The issue is it really might take 6 months to get stances right. And that would grind.

We do stance work but a bit each class. Which is just more palatable from a training point of view.

Now having said that. Because of the importance of stance training. All of it is stance training. So I am working a bag. I am working stances.


----------



## Midnight-shadow (Jun 21, 2017)

There's nothing wrong with combining elements together for beginners, as long as you don't overload them. What you need to ask yourself is can your student adequately practice the basics whilst doing other things. In the case of stances, most people are more than capable of doing simple punches while holding a horse or fighting stance, so instead of boring the student by making them just do the stance, combine it with basic hand techniques. This not only speeds up the learning process but makes it more interesting for the student.


----------



## jobo (Jun 21, 2017)

isn't kata for teaching stances and movement?


----------



## Gerry Seymour (Jun 21, 2017)

jobo said:


> isn't kata for teaching stances and movement?

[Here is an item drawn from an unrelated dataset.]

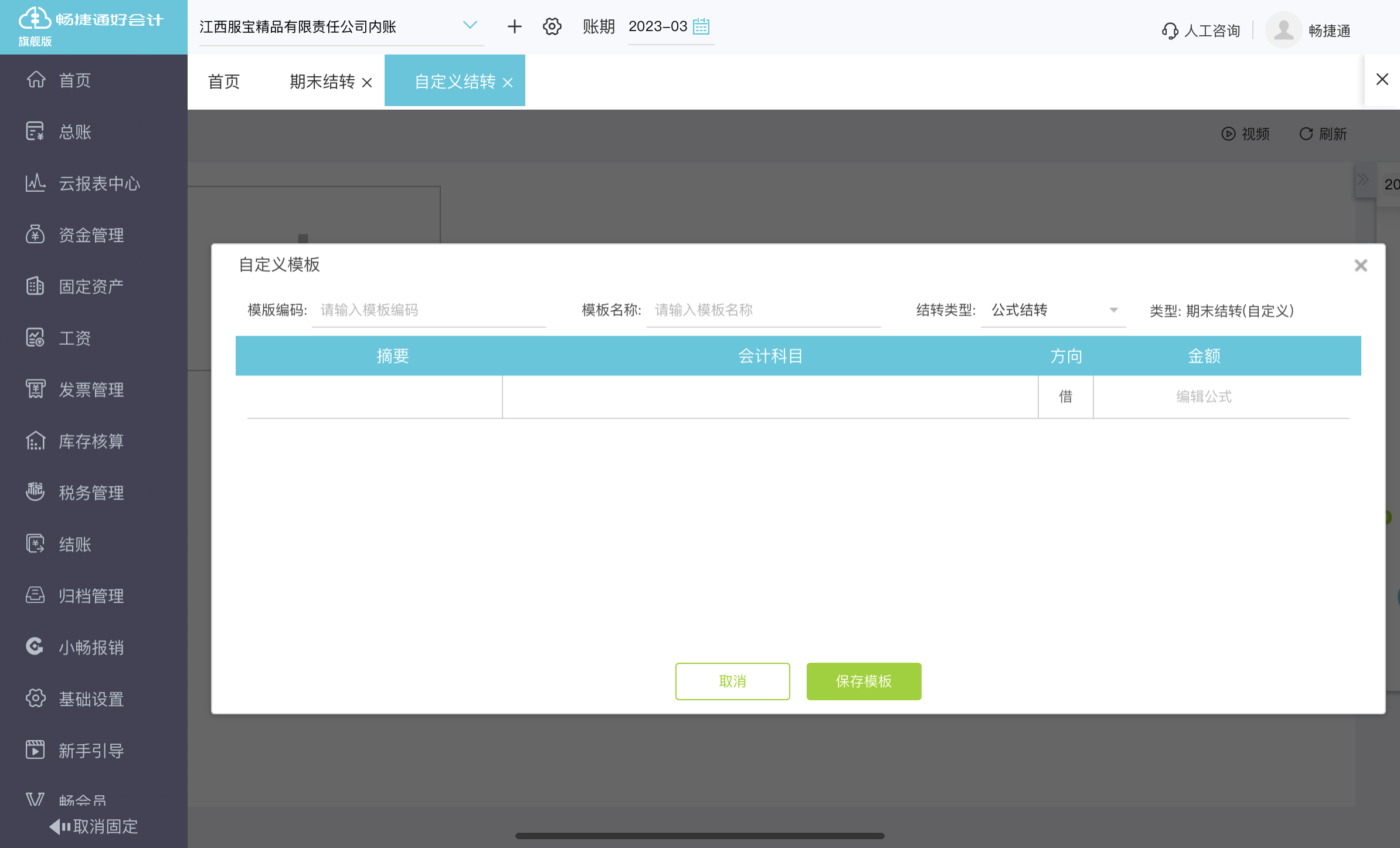Click 取消 button to dismiss dialog

point(733,681)
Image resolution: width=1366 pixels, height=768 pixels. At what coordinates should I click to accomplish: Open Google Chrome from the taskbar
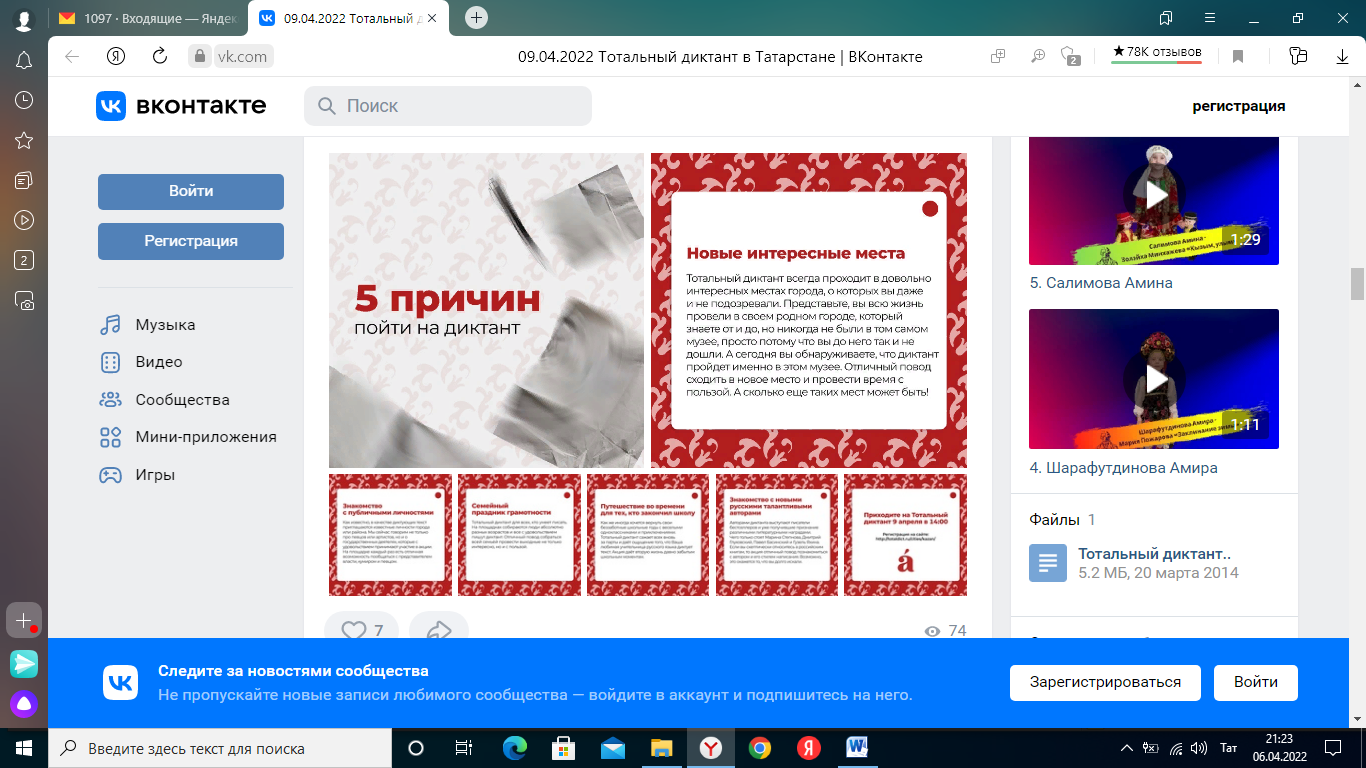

I use it for training transitions and control. I think most people/systems include stance training in their kata work. I do some stance focus in the short kata (single-technique forms), but I don't like folks focusing on the stances so much in the long-form kata. Those are for them to develop movement.


----------



## Touch Of Death (Jun 21, 2017)

jobo said:


> isn't kata for teaching stances and movement?


Yes.


----------



## JR 137 (Jun 22, 2017)

gpseymour said:


> I use it for training transitions and control. I think most people/systems include stance training in their kata work. I do some stance focus in the short kata (single-technique forms), but I don't like folks focusing on the stances so much in the long-form kata. Those are for them to develop movement.


Not to start yet another kata debate, but shouldn't kata be all about learning/developing/teaching movement?  Some people get hung up on the end of each movement, or pose, if you will.  While I think that part's important, as if things are in the wrong places the student probably has the wrong technique and/or idea of what it means, how the student got to that position is more important IMO.

Take the first count of the most basic kata I know, Taikyoku 1...
Turn left 90 degrees into forward leaning stance, left hand low block.

The student looking, sliding the feet, and performing the block with two hands (and performing the block correctly), and timing it altogether is far more important than what it looks like when he/she has finished the count.  I look at the finished part of the count as more of a pose than anything else.  If getting from point A to point B isn't done right, the bunkai of the technique won't work the way it's supposed to.

I think too many people get hung up on the pose at the end of the count rather than how they got into it.  What the pose looks like is the most irrelevant part IMO.  It would be like watching a baseball pitcher and only analyzing where his hands and feet ended after the follow-through rather than analyzing the entire pitch from the preparatory phase through execution and recovery phases.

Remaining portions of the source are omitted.